The second hypothesis proposed personality differences between medical residents and various specialists. Notably, medical residents may have some distinct personal qualities among medical students. A study reported that surgery residents had greater conscientiousness scores compared with pediatric residents: greater extraversion scores compared with first-year medical students and lower openness scores compared with first-year medical students [43]. It is likely that the residents of this study, who had different specialties, may have had different psychological mental profiles including personality traits. Probably, this variety of psychological profiles affected the outcome of these findings, the association between the psychological profiles of residents and their perspectives over SDM. Thus, it is suggested that specialist residency be considered as a confounding factor affecting the psychological profiles of the residents regarding SDM with patients such as emotional intelligence, personal, professional and ethical constructs of compassion, and communication style in future research.
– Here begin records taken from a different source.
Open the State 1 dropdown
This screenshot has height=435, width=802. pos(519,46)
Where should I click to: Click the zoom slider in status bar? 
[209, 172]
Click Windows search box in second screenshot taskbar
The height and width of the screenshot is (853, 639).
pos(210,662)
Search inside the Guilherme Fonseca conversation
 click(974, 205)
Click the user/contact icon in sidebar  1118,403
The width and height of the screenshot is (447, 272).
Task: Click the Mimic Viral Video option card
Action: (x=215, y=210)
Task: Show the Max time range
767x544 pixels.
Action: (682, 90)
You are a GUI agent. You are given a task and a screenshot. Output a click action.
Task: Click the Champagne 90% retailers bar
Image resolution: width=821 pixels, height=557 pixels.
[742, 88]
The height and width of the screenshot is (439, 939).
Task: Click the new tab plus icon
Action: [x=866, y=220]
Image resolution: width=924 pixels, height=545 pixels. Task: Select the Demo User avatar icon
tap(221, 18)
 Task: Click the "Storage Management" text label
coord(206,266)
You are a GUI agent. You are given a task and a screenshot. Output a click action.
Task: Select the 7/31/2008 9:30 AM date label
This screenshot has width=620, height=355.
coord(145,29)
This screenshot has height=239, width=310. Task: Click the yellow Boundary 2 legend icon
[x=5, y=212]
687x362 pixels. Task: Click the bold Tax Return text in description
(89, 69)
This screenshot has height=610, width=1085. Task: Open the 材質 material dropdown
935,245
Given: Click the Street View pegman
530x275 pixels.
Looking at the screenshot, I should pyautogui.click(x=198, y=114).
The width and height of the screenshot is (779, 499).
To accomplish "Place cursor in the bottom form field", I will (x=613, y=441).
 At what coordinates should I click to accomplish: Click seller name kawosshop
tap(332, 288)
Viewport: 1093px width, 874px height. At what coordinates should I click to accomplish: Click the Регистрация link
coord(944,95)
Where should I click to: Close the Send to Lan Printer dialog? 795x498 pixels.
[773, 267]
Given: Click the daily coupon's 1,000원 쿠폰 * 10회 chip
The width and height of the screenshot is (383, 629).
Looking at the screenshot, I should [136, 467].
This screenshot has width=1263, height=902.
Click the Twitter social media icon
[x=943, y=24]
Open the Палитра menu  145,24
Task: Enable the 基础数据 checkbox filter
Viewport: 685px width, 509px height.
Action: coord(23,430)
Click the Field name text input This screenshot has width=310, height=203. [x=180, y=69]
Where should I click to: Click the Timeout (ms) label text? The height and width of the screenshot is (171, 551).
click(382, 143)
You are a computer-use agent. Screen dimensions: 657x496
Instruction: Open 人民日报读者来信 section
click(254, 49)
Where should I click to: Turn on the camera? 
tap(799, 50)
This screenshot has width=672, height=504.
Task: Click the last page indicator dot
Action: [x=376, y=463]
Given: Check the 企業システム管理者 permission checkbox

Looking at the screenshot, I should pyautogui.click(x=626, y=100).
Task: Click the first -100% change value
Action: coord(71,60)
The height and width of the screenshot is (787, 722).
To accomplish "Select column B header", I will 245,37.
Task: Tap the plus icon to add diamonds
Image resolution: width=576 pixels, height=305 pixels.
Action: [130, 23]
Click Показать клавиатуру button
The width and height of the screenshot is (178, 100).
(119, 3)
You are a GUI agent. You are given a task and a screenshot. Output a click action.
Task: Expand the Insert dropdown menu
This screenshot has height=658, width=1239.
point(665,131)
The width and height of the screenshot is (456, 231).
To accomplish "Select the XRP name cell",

The study had several limitations compromising the generalizability of the results. First, the sampling was limited to a faculty of medicine in Iran. Indeed, only a sample of residents might not be a suitable representative of the other residents. Secondly, the cultural competence may improve the ability of physician on SDM with the patient. Hence, the findings may have been influenced by Iranian contextual cultural factors affecting the psychological profiles of the residents regarding SDM with the patients [44]. In future, multinational studies should be designed to test this hypothesis how contextual cultural factors may affect the profiles of the residents regarding SDM with patients. Finally, the residents with 13 specialties were recruited in the study. The various specialties may have affected the results. In future, multicenter and multinational studies with large sample sizes should be designed to investigate how various specialties of residents, intersubjective factors, prevailing cultures in different types of specialism, individual personality traits and learned experiences/ beliefs/behaviours, and personal beliefs may influence communication style, and approach to SDM. In spite of these limitations in mind, our study highlighted a valuable finding in the SDM research, suggesting that psychological factors of residents should be taken into account when assessing the perspectives to SDM with patients.

Conclusion

In a cross-sectional study on 168 medical residents, we found that the majority of residents agreed with SDM. The mental health of the residents did not predict the SDM with patients. The personality trait of openness to experience in residents was a significantly negative predictor of SDM with patients. The results provide useful insights into interventions in the training of medical residents for improving physicians’ perspectives on SDM. A better understanding of how psychological factors such as personality traits including openness to experience relate to residents’ perspectives on SDM may help clinicians rightfully participate in treatment opinion exchange with patients and respecting their preferences if required. Further research should explore how personality characteristics of the clinicians relate to SDM with patients.